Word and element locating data

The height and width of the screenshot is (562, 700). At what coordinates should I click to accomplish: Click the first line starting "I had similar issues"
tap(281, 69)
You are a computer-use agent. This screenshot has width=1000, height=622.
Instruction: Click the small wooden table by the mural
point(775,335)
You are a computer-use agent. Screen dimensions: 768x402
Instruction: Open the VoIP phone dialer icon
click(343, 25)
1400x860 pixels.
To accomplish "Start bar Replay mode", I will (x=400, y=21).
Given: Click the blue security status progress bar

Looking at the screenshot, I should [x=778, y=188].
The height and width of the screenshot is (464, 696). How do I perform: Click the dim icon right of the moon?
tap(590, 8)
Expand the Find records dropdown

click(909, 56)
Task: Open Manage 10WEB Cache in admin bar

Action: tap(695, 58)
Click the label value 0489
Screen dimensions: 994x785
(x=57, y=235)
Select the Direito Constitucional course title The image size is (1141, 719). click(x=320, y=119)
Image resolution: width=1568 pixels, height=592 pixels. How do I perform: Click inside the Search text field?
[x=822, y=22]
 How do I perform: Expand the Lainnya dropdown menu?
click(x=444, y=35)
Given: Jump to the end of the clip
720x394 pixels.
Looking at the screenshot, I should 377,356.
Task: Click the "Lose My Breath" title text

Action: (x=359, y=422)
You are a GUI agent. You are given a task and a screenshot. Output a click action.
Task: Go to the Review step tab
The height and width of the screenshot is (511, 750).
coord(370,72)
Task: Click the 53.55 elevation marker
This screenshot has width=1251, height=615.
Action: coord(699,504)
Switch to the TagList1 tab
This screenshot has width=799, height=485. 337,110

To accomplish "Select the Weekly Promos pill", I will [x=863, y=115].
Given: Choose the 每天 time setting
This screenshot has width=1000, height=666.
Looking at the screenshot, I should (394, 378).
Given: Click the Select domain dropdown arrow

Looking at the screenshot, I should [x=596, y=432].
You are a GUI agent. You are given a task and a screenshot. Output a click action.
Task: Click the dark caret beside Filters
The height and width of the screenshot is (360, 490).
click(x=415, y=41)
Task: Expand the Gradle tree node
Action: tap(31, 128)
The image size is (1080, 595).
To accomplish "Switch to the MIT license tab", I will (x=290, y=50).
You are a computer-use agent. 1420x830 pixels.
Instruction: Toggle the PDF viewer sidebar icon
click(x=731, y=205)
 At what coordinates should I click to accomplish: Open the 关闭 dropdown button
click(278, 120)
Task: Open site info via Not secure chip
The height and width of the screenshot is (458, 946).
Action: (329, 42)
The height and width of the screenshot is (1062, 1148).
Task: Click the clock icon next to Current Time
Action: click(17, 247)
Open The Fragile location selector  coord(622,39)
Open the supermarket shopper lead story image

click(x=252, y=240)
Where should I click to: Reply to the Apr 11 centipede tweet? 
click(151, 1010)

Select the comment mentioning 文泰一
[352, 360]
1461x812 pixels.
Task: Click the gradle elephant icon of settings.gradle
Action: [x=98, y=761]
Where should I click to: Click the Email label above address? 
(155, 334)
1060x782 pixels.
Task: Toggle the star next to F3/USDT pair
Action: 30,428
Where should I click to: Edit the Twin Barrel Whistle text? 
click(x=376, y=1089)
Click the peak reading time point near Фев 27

(Task requirements): Copy out all of the data above verbatim, line for line.

(Finished task):
The height and width of the screenshot is (562, 700). At what coordinates should I click to accomplish: Click the first line starting "I had similar issues"
tap(281, 69)
You are a computer-use agent. This screenshot has width=1000, height=622.
Instruction: Click the small wooden table by the mural
point(775,335)
You are a computer-use agent. Screen dimensions: 768x402
Instruction: Open the VoIP phone dialer icon
click(343, 25)
1400x860 pixels.
To accomplish "Start bar Replay mode", I will (x=400, y=21).
Given: Click the blue security status progress bar

Looking at the screenshot, I should [x=778, y=188].
The height and width of the screenshot is (464, 696). How do I perform: Click the dim icon right of the moon?
tap(590, 8)
Expand the Find records dropdown

click(909, 56)
Task: Open Manage 10WEB Cache in admin bar

Action: tap(695, 58)
Click the label value 0489
Screen dimensions: 994x785
(x=57, y=235)
Select the Direito Constitucional course title The image size is (1141, 719). click(x=320, y=119)
Image resolution: width=1568 pixels, height=592 pixels. How do I perform: Click inside the Search text field?
[x=822, y=22]
 How do I perform: Expand the Lainnya dropdown menu?
click(x=444, y=35)
Given: Jump to the end of the clip
720x394 pixels.
Looking at the screenshot, I should 377,356.
Task: Click the "Lose My Breath" title text

Action: (x=359, y=422)
You are a GUI agent. You are given a task and a screenshot. Output a click action.
Task: Go to the Review step tab
The height and width of the screenshot is (511, 750).
coord(370,72)
Task: Click the 53.55 elevation marker
This screenshot has width=1251, height=615.
Action: coord(699,504)
Switch to the TagList1 tab
This screenshot has width=799, height=485. 337,110

To accomplish "Select the Weekly Promos pill", I will [x=863, y=115].
Given: Choose the 每天 time setting
This screenshot has width=1000, height=666.
Looking at the screenshot, I should (394, 378).
Given: Click the Select domain dropdown arrow

Looking at the screenshot, I should [x=596, y=432].
You are a GUI agent. You are given a task and a screenshot. Output a click action.
Task: Click the dark caret beside Filters
The height and width of the screenshot is (360, 490).
click(x=415, y=41)
Task: Expand the Gradle tree node
Action: tap(31, 128)
The image size is (1080, 595).
To accomplish "Switch to the MIT license tab", I will (x=290, y=50).
You are a computer-use agent. 1420x830 pixels.
Instruction: Toggle the PDF viewer sidebar icon
click(x=731, y=205)
 At what coordinates should I click to accomplish: Open the 关闭 dropdown button
click(278, 120)
Task: Open site info via Not secure chip
The height and width of the screenshot is (458, 946).
Action: (329, 42)
The height and width of the screenshot is (1062, 1148).
Task: Click the clock icon next to Current Time
Action: click(17, 247)
Open The Fragile location selector  coord(622,39)
Open the supermarket shopper lead story image

click(x=252, y=240)
Where should I click to: Reply to the Apr 11 centipede tweet? 
click(151, 1010)

Select the comment mentioning 文泰一
[352, 360]
1461x812 pixels.
Task: Click the gradle elephant icon of settings.gradle
Action: [x=98, y=761]
Where should I click to: Click the Email label above address? 
(155, 334)
1060x782 pixels.
Task: Toggle the star next to F3/USDT pair
Action: 30,428
Where should I click to: Edit the Twin Barrel Whistle text? 
click(x=376, y=1089)
Click the peak reading time point near Фев 27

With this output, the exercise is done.